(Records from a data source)
● ● ● ● ●
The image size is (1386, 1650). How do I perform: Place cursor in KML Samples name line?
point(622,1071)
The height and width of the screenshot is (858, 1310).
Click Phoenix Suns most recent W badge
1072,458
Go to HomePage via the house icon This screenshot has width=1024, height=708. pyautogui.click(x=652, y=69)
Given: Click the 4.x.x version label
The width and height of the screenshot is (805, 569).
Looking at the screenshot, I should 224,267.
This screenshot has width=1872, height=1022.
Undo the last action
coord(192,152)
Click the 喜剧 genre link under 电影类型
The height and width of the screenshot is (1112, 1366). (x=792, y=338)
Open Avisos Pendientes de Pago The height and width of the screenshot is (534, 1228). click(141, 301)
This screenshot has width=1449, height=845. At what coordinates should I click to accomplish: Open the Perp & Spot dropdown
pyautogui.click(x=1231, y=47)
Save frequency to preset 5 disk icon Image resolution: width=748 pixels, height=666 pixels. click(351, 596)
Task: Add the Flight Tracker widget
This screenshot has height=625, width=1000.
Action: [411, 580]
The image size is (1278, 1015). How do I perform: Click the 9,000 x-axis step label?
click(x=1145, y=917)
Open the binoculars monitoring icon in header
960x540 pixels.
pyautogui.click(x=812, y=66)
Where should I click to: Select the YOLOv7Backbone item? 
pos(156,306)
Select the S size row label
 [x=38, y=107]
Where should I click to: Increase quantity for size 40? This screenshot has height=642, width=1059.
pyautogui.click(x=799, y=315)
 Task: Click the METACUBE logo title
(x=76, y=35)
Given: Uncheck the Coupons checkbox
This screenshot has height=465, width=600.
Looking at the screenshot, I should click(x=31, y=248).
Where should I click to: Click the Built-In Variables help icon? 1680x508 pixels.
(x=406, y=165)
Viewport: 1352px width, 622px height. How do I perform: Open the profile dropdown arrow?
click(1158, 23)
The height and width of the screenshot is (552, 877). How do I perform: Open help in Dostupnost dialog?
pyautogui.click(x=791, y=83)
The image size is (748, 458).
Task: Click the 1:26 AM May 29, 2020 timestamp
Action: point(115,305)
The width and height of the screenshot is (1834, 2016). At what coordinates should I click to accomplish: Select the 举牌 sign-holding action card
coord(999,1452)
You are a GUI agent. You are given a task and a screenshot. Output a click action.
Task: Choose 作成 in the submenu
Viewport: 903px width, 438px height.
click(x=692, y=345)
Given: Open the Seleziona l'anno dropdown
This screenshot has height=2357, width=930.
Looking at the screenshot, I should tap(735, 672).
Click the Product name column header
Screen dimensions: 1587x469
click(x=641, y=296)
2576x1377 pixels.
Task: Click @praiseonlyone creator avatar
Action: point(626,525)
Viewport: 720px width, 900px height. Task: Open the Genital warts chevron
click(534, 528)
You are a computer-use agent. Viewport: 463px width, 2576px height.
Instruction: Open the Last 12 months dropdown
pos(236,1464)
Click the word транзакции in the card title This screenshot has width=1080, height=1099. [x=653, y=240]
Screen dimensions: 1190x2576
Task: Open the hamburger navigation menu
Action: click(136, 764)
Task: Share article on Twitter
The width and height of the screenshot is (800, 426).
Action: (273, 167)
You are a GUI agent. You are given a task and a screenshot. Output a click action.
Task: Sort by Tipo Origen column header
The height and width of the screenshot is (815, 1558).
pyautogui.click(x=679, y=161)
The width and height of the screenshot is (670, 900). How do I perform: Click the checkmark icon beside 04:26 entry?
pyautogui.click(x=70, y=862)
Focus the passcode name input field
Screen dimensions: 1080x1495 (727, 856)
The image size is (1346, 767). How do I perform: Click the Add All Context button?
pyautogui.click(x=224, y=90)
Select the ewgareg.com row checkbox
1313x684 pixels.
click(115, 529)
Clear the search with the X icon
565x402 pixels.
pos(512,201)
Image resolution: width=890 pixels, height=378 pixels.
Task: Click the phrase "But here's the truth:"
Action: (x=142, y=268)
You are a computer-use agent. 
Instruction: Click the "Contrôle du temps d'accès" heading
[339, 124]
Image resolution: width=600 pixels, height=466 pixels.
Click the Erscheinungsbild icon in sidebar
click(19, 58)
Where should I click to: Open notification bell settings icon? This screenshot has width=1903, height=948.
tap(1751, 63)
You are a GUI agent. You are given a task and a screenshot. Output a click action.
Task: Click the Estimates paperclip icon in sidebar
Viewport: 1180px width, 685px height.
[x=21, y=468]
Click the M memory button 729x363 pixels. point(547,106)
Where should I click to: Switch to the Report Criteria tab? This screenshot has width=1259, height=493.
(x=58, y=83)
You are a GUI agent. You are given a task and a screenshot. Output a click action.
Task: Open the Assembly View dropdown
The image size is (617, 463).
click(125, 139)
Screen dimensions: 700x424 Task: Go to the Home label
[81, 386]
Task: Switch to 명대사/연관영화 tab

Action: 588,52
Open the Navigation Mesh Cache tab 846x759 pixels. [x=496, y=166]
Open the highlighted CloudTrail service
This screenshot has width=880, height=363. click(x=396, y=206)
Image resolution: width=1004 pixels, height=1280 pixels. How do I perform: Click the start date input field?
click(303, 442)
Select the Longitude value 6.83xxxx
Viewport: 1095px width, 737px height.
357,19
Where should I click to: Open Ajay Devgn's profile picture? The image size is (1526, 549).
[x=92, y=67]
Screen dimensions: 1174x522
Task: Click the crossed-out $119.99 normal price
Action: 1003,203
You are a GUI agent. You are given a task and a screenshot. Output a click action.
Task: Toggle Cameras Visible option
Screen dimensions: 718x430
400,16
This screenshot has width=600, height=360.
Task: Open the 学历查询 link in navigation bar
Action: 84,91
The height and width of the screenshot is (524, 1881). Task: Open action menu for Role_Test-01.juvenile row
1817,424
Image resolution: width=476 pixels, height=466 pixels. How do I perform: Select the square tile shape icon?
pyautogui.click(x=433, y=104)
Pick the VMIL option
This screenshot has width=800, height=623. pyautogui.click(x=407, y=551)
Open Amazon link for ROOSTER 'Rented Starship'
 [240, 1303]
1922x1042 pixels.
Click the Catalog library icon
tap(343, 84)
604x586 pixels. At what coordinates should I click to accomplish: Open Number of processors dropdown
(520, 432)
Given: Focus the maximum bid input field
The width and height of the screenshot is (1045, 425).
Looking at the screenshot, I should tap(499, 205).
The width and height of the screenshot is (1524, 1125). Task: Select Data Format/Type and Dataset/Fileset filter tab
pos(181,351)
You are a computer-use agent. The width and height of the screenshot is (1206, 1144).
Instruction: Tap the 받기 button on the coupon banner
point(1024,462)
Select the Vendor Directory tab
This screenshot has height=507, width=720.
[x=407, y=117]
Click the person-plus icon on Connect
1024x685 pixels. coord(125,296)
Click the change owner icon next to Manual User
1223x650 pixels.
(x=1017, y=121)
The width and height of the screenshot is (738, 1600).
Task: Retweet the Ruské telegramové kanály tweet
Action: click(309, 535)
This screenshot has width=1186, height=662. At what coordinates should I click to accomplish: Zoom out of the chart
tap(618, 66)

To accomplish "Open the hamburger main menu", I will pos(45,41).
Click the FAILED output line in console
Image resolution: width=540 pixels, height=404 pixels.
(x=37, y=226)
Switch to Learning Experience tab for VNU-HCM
● ● ● ● ●
Pick out the lines above that hold the string "column" and show them.

The completed task
Click the Product name column header
Task: Sort by Tipo Origen column header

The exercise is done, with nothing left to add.